Managing parental rights and responsibilities is a crucial concern for separating parents. Following separation, parents are presented with different possible ways to record agreements regarding the parenting arrangements for their child or children. We are often asked whether it is best to enter into a Consent Order or a Parenting Plan.

In order to determine which option is most suitable for your circumstances, it is important to understand the key elements of both agreements.

Consent Orders

Consent Orders are a legally binding document that  is enforceable through the Courts if a parent fails to uphold the terms of the order This way can result in penalties and consequences on then on complying parent.

Consent Orders are a common way to record a parental agreement.

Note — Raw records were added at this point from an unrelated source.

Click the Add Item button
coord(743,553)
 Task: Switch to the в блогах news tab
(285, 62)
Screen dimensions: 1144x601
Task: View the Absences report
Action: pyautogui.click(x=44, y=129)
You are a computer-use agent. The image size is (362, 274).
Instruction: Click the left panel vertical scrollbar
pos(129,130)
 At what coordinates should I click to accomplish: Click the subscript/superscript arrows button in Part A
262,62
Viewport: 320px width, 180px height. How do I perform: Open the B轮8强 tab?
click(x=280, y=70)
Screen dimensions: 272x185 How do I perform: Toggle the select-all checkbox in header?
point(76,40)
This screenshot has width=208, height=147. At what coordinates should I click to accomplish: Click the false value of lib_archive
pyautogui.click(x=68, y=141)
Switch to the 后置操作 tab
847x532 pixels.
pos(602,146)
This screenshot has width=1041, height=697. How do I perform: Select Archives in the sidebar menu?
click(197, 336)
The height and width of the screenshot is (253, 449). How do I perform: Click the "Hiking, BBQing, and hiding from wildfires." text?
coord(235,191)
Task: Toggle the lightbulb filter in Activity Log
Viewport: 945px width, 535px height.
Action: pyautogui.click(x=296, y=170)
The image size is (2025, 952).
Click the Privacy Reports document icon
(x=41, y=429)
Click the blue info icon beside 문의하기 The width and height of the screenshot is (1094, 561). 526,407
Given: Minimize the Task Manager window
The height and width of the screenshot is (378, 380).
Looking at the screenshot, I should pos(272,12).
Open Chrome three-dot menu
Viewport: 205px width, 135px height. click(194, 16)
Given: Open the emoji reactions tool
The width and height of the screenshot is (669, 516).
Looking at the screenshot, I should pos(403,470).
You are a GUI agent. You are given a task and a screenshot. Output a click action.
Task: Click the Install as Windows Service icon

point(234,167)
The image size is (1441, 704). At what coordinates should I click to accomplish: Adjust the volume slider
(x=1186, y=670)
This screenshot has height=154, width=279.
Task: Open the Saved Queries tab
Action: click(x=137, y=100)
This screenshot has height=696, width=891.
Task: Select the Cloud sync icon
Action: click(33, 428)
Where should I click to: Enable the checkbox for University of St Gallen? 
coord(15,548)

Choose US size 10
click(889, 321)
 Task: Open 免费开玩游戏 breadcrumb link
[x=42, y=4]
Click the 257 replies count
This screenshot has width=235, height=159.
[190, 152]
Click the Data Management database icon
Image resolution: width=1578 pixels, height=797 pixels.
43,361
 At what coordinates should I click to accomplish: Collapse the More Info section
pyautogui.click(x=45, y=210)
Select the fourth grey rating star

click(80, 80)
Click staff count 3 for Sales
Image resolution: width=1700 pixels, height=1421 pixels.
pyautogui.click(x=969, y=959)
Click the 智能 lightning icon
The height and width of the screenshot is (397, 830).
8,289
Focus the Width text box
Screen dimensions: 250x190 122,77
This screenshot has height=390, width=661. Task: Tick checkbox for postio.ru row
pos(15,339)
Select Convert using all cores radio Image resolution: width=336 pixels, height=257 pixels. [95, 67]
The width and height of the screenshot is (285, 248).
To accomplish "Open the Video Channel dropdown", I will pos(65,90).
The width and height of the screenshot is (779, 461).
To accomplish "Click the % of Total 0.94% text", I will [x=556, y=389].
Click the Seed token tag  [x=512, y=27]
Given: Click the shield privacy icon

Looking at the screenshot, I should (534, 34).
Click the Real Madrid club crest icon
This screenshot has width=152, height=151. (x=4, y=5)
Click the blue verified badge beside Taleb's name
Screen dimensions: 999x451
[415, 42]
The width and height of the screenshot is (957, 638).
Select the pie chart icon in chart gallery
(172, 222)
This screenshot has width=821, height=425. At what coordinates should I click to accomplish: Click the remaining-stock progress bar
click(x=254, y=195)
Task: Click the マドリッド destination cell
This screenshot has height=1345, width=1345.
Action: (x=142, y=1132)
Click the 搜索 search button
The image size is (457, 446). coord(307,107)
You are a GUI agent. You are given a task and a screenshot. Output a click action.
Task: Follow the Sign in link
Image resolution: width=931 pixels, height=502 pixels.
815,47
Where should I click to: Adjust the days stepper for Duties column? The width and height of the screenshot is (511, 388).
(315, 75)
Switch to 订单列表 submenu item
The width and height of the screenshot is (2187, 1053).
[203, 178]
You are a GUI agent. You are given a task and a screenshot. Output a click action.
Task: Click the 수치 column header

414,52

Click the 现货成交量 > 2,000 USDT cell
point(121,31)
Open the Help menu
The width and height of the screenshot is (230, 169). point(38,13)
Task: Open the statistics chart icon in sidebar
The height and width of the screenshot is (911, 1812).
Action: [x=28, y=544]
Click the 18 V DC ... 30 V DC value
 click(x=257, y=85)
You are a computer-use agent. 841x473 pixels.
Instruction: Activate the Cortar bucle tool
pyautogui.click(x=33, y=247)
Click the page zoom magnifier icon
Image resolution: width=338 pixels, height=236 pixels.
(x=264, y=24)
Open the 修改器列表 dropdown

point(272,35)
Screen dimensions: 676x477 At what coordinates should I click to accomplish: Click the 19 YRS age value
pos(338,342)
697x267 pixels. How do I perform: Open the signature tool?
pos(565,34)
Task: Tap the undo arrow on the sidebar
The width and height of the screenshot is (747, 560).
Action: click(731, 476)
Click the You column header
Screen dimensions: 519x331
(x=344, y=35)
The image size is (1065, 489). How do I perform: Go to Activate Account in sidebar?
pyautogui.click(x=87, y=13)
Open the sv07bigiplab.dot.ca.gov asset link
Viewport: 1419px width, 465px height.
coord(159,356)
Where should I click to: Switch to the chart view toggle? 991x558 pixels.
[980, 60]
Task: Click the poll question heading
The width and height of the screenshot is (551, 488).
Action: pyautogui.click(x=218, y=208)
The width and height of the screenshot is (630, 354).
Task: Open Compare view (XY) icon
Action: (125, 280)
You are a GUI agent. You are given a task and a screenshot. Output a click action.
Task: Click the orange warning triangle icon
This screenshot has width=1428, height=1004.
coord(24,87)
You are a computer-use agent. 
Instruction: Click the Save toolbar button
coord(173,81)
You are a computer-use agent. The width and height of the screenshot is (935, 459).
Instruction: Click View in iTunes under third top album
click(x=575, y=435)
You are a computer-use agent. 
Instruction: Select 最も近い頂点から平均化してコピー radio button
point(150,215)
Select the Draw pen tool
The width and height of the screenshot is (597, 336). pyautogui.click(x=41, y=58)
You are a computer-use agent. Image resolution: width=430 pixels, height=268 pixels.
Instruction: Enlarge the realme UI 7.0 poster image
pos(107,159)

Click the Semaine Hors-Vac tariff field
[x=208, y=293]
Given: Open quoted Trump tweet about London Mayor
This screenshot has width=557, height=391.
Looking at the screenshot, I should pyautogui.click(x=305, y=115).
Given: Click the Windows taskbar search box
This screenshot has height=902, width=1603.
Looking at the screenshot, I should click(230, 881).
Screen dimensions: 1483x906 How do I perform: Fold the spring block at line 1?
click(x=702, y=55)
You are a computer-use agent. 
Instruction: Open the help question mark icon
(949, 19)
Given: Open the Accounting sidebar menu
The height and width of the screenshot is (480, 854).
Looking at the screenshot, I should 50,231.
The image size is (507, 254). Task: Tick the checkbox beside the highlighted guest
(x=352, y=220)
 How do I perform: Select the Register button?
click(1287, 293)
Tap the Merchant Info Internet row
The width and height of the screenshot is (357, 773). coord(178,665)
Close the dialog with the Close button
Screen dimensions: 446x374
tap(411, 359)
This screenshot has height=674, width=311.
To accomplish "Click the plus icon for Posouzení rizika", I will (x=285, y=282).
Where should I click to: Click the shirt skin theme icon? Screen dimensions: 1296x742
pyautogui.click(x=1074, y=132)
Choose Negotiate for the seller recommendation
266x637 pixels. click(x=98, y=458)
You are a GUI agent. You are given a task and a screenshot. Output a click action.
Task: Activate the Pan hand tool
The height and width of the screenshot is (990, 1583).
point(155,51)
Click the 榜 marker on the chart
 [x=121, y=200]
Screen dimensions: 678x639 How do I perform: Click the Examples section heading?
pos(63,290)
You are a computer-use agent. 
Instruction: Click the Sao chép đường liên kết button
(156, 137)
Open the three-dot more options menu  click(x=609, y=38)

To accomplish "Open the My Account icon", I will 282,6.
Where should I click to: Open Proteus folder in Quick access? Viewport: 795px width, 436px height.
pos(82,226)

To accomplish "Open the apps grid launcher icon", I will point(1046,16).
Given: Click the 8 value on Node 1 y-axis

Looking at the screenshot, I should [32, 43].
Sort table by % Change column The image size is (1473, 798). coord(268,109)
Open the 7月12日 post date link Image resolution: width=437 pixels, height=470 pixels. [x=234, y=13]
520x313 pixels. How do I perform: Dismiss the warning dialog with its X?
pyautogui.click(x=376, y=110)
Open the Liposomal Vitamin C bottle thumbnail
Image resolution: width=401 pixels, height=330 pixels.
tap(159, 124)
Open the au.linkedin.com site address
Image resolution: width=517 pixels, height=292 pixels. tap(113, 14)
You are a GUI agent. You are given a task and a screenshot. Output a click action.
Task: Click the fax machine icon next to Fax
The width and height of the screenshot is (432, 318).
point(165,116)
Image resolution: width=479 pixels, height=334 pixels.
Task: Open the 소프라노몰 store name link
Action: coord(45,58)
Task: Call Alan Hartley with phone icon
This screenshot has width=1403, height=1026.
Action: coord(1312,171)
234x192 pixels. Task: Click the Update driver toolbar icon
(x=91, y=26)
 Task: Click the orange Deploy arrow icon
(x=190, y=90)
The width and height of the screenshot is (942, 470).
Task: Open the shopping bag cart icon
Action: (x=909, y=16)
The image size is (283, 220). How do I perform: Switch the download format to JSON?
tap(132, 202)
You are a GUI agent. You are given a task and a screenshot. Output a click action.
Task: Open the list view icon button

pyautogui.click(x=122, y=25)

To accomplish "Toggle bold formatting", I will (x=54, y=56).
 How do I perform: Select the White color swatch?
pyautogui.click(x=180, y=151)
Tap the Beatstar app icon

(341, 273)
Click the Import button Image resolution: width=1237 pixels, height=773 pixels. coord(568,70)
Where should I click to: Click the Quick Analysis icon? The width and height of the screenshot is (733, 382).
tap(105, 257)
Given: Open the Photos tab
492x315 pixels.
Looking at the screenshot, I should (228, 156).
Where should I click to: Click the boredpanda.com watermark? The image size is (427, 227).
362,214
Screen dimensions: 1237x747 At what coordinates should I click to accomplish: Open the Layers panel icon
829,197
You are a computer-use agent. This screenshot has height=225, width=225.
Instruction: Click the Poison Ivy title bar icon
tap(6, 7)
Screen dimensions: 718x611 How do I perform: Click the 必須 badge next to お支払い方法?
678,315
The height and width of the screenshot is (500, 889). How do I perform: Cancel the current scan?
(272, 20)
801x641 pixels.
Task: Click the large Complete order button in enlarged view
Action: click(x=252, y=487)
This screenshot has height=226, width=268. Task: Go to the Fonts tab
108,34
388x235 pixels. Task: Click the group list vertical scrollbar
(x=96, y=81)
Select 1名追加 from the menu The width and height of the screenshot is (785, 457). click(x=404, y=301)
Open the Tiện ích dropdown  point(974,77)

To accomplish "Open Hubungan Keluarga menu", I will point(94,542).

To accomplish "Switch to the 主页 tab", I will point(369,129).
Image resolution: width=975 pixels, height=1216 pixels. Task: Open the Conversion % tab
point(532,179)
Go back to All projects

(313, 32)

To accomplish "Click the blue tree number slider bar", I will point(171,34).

They cover a variety of matters including; who the child lives with, time spent with the other parent, arrangements for special days, changeovers and communication, permissions to travel overseas with the child, and/or the exchange of personal information about a child between parents.

Consent Orders are filed with the Court and must be approved by the Court. Generally we suggest that if you have concerns about compliance with your agreement or poor communication and cooperation with your former spouse, that Consent Orders may be a preferable way to record your agreement.

Parenting Plans

A Parenting Plan is a signed agreement between separated parents which outlines arrangements for the care of your children. This includes matters that are contained in Consent Orders. Parents may also use this document to record other agreements or statements of intent regarding their co-parenting generally or plans in relation to the financial support of their children post separation.

A Parenting Plan is not legally enforceable in a  court. However if you have a Parenting Plan and one party subsequently commences proceedings for Parenting Orders, the Court must have regard to the Parenting Plan. Similarly, a Parenting Plan that records agreements about the financial care of children post separation is not binding, but can be used as evidence with the Child Support Agency if there is a disagreement about expenses for your children and if they should be treated as a non-agency payment. Parenting Plans are a flexible and simple way to record  parenting agreements for children. They can also be used to record agreements regarding varying an existing parenting Order and in those circumstances possibly used as a defense in a contravention hearing.

We often recommend a Parenting Plan if you have a cooperative post separation co-parenting relationship and foresee the need to change your agreement in the future to accommodate changes in the needs of your children.  The non-binding nature of the document also means that the plans are simple to refine if situations change.

Which One is Right for You?

When deciding on whether you should implement a Consent Order or Parenting Plan, be sure about your decision and seek professional legal advice from a family law specialist to get the most out of your choice.